Our study shows that bedside teachers use bedside rounds as a context for observation, feedback, and team-based reflection. Embedded in patient-centered activities, these strategies are vital for faculty development efforts, particularly in the evolving field of competency-based medical education.
Ethical approval has been granted or waived at each of the participating institutions (see Appendix 2).
- 1.Close-ended survey questions:
- a.What is your position in the General Internal Medicine division? (open-ended)
Program director/associate program director/clerkship director
- b.How many years have you been practicing in academic medicine? (open)
- c.How many weeks in the previous two years were you the “attending of record” with housestaff? (open)
- d.In an average week of 5 rounding days, how many days do you perform at least one bedside rounding encounter?
- e.During your inpatient attending time with housestaff, estimate the percentage of all patient encounters that are “bedside rounds? (open)
- f.Did you receive formal education about bedside rounds during the following periods in your career?
- i.Internship/residency – y/n
If yes, in what format was this education provided?
- ii.Fellowship (if applicable) – y/n
If yes, in what format was this education provided?
- iii.Faculty position – y/n
If yes, in what format was this education provided?
- 2.Open-ended questions:
- a.Why do you perform bedside rounds?
Probe: Why is that? (investigate why the reason they give is important).
- b.Do you debrief bedside rounding sessions?
Probe: How do you debrief bedside rounding sessions?
Probe: When does this debriefing occur?
Probe: Where does this debriefing occur?
Probe: Do you debrief or provide feedback at the bedside?
Probe: Can you provide a specific example?
- c.Think about a successful bedside rounding encounter that you had as a teacher or learner.
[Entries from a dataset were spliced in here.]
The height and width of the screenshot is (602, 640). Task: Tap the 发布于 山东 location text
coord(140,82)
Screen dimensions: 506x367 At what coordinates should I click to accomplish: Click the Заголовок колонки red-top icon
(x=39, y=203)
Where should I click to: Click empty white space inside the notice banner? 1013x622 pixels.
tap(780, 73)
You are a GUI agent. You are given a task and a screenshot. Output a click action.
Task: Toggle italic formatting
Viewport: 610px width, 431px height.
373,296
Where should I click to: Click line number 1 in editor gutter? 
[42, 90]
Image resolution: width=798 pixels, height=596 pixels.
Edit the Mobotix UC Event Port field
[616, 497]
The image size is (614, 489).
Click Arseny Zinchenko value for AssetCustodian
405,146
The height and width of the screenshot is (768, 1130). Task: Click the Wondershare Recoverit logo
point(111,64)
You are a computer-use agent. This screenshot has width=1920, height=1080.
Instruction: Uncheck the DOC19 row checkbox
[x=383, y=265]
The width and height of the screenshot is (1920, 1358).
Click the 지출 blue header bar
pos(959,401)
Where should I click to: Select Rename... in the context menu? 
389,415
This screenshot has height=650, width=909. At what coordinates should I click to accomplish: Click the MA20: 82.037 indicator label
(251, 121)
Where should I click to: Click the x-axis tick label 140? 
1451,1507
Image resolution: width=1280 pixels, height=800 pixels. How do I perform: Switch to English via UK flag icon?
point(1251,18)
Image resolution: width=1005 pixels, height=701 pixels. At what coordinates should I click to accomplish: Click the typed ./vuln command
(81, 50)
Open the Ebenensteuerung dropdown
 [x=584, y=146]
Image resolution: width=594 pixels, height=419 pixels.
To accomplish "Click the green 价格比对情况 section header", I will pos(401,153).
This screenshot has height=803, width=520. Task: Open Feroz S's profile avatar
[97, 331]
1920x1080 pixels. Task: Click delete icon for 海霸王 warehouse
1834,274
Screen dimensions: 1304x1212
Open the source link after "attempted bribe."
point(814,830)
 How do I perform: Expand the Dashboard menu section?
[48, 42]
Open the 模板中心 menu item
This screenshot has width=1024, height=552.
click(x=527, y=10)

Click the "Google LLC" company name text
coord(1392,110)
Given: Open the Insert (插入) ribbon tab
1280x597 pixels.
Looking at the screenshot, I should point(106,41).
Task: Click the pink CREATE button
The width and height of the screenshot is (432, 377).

Please share it with me.
Probe: What made the encounter successful?
Probe: What did you learn from that experience?
- d.Think about an unsuccessful bedside rounding encounter that you had as a teacher or learner. Please share it with me.
Probe: What made the encounter successful?
Probe: What did you learn from that experience?
- e.What are the positive aspects of bedside rounds? (What are the benefits to bedside rounds?)
Probe: Can you think of any additional benefits?
Why are bedside rounds educational for housestaff?
The participating institutions and respective Institutional Review Board (IRB) determinations involved in this work were: University of Pittsburgh School of Medicine - primary site (exempt), Alpert Medical School of Brown University (not human subjects research), Loma Linda University School of Medicine (not human subjects research), Mayo Clinic College of Medicine (minimal risk research), Michigan State Univ. College of Human Medicine (not human subjects research), Pennsylvania State University College of Medicine (exempt), Perelman School of Medicine, University of Pennsylvania (exempt), Uniformed Services University of the Health Sciences (minimal risk research), University of Florida College of Medicine (exempt), Yale University School of Medicine (exempt).
The authors would like to thank all participants for volunteering their time to be interviewed and the University of Pittsburgh Medical Center’s Shadyside Thomas H. Nimick, Jr. Research Fund and the Shadyside Hospital Foundation for funding this project.